• _About this task_
Please write out the data that follows, word for word.

Records excerpted from a collection

·····

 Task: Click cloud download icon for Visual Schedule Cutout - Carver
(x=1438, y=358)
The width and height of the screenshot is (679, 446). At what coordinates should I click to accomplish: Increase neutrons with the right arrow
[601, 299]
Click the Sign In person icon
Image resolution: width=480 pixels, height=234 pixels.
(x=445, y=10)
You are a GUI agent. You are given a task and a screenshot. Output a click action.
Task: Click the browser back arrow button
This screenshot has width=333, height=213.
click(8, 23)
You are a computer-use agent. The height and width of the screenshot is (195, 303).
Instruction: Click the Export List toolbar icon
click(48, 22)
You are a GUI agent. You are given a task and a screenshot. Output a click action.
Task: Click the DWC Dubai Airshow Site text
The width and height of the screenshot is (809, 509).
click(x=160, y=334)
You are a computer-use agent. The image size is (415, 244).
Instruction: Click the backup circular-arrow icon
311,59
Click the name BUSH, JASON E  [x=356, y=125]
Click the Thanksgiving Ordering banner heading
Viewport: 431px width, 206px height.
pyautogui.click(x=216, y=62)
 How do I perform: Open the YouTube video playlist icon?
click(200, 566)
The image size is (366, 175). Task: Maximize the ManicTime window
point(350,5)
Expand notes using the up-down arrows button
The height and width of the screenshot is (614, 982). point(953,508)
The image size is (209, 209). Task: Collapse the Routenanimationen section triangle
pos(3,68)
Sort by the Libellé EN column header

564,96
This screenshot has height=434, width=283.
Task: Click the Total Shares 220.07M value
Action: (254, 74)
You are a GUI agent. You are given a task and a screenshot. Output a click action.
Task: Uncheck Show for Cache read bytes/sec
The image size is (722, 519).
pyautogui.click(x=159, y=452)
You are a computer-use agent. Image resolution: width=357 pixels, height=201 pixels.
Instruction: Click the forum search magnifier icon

·····

• _Answer space_
 Task: Click cloud download icon for Visual Schedule Cutout - Carver
(x=1438, y=358)
The width and height of the screenshot is (679, 446). At what coordinates should I click to accomplish: Increase neutrons with the right arrow
[601, 299]
Click the Sign In person icon
Image resolution: width=480 pixels, height=234 pixels.
(x=445, y=10)
You are a GUI agent. You are given a task and a screenshot. Output a click action.
Task: Click the browser back arrow button
This screenshot has width=333, height=213.
click(8, 23)
You are a computer-use agent. The height and width of the screenshot is (195, 303).
Instruction: Click the Export List toolbar icon
click(48, 22)
You are a GUI agent. You are given a task and a screenshot. Output a click action.
Task: Click the DWC Dubai Airshow Site text
The width and height of the screenshot is (809, 509).
click(x=160, y=334)
You are a computer-use agent. The image size is (415, 244).
Instruction: Click the backup circular-arrow icon
311,59
Click the name BUSH, JASON E  [x=356, y=125]
Click the Thanksgiving Ordering banner heading
Viewport: 431px width, 206px height.
pyautogui.click(x=216, y=62)
 How do I perform: Open the YouTube video playlist icon?
click(200, 566)
The image size is (366, 175). Task: Maximize the ManicTime window
point(350,5)
Expand notes using the up-down arrows button
The height and width of the screenshot is (614, 982). point(953,508)
The image size is (209, 209). Task: Collapse the Routenanimationen section triangle
pos(3,68)
Sort by the Libellé EN column header

564,96
This screenshot has height=434, width=283.
Task: Click the Total Shares 220.07M value
Action: (254, 74)
You are a GUI agent. You are given a task and a screenshot. Output a click action.
Task: Uncheck Show for Cache read bytes/sec
The image size is (722, 519).
pyautogui.click(x=159, y=452)
You are a computer-use agent. Image resolution: width=357 pixels, height=201 pixels.
Instruction: Click the forum search magnifier icon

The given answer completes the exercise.